___ Getoonde passage ___

Hof 's-Gravenhage, 23-12-2009, nr. 200034128
ECLI:NL:GHSGR:2009:BL1453
- Instantie
Hof 's-Gravenhage
- Datum
23-12-2009
- Zaaknummer
200034128
- LJN
BL1453
- Vakgebied(en)
Personen- en familierecht (V)
- Brondocumenten en formele relaties
ECLI:NL:GHSGR:2009:BL1453, Uitspraak, Hof 's-Gravenhage, 23‑12‑2009; (Hoger beroep)
- Vindplaatsen
Uitspraak 23‑12‑2009
Inhoudsindicatie
Artikel 1:160 BW. Samenwonen als waren zij gehuwd. In dit geval wordt aan alle criteria voldaan.
GERECHTSHOF ’s-GRAVENHAGE
Familiesector
Uitspraak : 23 december 2009
Zaaknummer : 200.034.128/01
Rekestnr. rechtbank : F1 RK 08-1827
[appellant],
wonende te [woonplaats],
verzoeker in hoger beroep,
hierna te noemen: de man,
advocaat mr. L. Laus te Haarlem,
tegen
[geïntimeerde],
wonende te [woonplaats],
verweerster in hoger beroep,
hierna te noemen: de vrouw,
advocaat mr. P.H. de Bruin te Rotterdam.
PROCESVERLOOP IN HOGER BEROEP
De man is op 20 mei 2009 in hoger beroep gekomen van een beschikking van 22 april 2009 van de rechtbank Rotterdam (hierna: de bestreden beschikking).
De vrouw heeft op 29 juli 2009 een verweerschrift ingediend.
Van de zijde van de man zijn bij het hof op 26 juni 2009, 5 oktober 2009, 16 oktober 2009 en 29 oktober 2009 aanvullende stukken ingekomen.
Op 19 november 2009 is de zaak mondeling behandeld. Verschenen zijn: de man, bijgestaan door zijn advocaat, en de vrouw, bijgestaan door mr. A.J.H.M. Hopmans, een kantoorgenoot van haar advocaat. Partijen hebben het woord gevoerd, de advocaat van de man onder meer aan de hand van de bij de stukken gevoegde pleitnotities.
PROCESVERLOOP IN EERSTE AANLEG EN VASTSTAANDE FEITEN
Voor het procesverloop en de beslissing in eerste aanleg verwijst het hof naar de bestreden beschikking.
Bij die beschikking heeft de rechtbank het verzoek van de man, tot beëindiging van zijn alimentatieverplichting jegens de vrouw met ingang van 1 december 2006 en tot het gelasten van de vrouw aan hem te restitueren de sedertdien onverschuldigd aan haar betaalde termijnen, afgewezen.
Het hof gaat uit van de door de rechtbank vastgestelde feiten, voor zover daar in hoger beroep geen grief tegen is gericht.
BEOORDELING VAN HET HOGER BEROEP
1. In geschil is de door de man te betalen uitkering tot levensonderhoud voor de vrouw, hierna ook: partneralimentatie.

___ Gegevensuittreksel ___

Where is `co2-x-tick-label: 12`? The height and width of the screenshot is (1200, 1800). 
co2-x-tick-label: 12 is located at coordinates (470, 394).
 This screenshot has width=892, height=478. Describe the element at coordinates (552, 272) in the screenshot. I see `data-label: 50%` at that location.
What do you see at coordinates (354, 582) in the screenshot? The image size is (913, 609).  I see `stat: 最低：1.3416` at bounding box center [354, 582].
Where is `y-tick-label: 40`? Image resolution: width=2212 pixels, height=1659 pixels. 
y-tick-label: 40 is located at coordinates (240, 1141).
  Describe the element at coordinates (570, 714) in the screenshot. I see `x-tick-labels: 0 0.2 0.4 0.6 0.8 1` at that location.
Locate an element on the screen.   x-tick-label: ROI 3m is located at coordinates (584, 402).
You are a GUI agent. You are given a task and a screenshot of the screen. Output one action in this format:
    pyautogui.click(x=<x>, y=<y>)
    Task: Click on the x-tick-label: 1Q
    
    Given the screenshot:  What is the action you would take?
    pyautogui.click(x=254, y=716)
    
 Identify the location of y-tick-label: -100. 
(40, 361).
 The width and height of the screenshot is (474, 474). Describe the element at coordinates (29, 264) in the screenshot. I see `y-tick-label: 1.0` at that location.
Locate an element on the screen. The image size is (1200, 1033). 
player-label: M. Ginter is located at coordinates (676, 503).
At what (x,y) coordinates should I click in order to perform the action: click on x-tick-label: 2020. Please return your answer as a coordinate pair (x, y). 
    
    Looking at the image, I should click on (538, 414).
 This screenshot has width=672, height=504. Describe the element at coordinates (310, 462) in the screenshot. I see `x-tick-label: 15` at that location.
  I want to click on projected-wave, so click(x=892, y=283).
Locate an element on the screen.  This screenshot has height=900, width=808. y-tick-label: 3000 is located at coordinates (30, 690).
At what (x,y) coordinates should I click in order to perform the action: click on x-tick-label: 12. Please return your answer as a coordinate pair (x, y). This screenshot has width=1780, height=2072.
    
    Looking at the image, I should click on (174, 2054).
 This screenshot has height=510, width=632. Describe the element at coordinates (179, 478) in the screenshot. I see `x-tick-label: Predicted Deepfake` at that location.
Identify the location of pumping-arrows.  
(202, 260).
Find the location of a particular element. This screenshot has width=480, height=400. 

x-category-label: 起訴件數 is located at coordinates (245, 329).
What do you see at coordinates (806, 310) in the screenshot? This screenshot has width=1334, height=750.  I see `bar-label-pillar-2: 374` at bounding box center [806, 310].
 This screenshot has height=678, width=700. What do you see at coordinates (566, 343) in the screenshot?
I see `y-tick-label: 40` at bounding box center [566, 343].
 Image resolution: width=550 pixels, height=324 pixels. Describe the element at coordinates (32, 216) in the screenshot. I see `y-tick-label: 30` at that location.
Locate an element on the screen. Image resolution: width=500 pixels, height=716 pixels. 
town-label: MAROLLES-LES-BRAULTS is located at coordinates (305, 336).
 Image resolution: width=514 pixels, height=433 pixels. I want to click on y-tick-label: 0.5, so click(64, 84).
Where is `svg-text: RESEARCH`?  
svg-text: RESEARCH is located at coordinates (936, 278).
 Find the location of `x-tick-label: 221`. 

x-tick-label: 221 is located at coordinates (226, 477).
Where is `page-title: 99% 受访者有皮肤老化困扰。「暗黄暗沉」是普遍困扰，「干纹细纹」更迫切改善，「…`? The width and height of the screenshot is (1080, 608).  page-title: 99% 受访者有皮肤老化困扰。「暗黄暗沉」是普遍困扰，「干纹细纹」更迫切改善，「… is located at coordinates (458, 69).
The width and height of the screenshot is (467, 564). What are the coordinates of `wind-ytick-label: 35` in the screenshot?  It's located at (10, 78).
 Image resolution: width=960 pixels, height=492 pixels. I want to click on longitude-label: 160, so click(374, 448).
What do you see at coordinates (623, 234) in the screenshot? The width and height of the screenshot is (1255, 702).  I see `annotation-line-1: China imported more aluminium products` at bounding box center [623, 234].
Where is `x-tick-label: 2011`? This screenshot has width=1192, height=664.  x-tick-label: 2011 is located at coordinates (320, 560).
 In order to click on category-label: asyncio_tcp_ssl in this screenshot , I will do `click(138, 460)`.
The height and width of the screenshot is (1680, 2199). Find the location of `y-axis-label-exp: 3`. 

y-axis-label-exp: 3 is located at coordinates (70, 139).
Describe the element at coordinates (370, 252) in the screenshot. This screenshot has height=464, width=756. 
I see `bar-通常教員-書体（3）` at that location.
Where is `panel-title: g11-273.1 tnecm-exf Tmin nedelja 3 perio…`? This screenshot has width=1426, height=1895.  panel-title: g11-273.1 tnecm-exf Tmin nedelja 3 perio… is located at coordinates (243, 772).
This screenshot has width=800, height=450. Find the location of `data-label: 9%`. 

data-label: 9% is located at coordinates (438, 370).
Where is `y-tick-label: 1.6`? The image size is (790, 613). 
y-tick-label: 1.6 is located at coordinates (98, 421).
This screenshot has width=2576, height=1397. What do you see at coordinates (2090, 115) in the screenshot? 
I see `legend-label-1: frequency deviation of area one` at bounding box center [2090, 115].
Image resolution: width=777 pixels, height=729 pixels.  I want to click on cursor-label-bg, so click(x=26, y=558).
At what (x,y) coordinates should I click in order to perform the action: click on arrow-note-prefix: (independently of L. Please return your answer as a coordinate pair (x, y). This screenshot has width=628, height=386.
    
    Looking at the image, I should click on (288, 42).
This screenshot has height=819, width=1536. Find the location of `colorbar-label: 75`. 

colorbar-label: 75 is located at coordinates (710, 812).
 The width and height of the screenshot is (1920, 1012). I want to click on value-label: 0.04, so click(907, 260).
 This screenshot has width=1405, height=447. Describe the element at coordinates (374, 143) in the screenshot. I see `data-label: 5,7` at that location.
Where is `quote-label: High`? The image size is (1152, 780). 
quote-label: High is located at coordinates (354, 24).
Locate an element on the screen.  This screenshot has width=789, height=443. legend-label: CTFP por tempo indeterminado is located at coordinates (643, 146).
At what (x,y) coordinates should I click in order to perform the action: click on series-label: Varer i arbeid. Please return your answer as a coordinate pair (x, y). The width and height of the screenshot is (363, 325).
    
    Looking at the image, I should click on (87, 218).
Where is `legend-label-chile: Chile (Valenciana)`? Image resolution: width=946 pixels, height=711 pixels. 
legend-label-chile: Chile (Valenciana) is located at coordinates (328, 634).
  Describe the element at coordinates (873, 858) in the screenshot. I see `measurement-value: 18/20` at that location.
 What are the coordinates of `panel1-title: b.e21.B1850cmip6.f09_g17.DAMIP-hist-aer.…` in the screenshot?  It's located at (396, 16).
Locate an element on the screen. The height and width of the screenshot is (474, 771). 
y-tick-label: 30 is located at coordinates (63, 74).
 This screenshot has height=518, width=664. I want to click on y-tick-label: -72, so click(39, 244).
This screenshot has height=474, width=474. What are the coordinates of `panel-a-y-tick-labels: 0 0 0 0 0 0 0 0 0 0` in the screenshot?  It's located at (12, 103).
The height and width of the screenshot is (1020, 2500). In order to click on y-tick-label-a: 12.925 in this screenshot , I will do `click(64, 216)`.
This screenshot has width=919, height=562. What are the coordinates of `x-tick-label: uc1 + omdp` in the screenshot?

___

Werkopdracht: Zet de alinea van de uitspraak die begint met "Op 19 november 2009" om in een beknopte opsomming met de belangrijkste feiten.

Oplossing:
- Mondelinge behandeling: 19 november 2009.
- Verschenen: de man, bijgestaan door zijn advocaat, en de vrouw, bijgestaan door mr. A.J.H.M. Hopmans, een kantoorgenoot van haar advocaat.
- Beide partijen hebben het woord gevoerd. De advocaat van de man deed dat onder meer aan de hand van de bij de stukken gevoegde pleitnotities.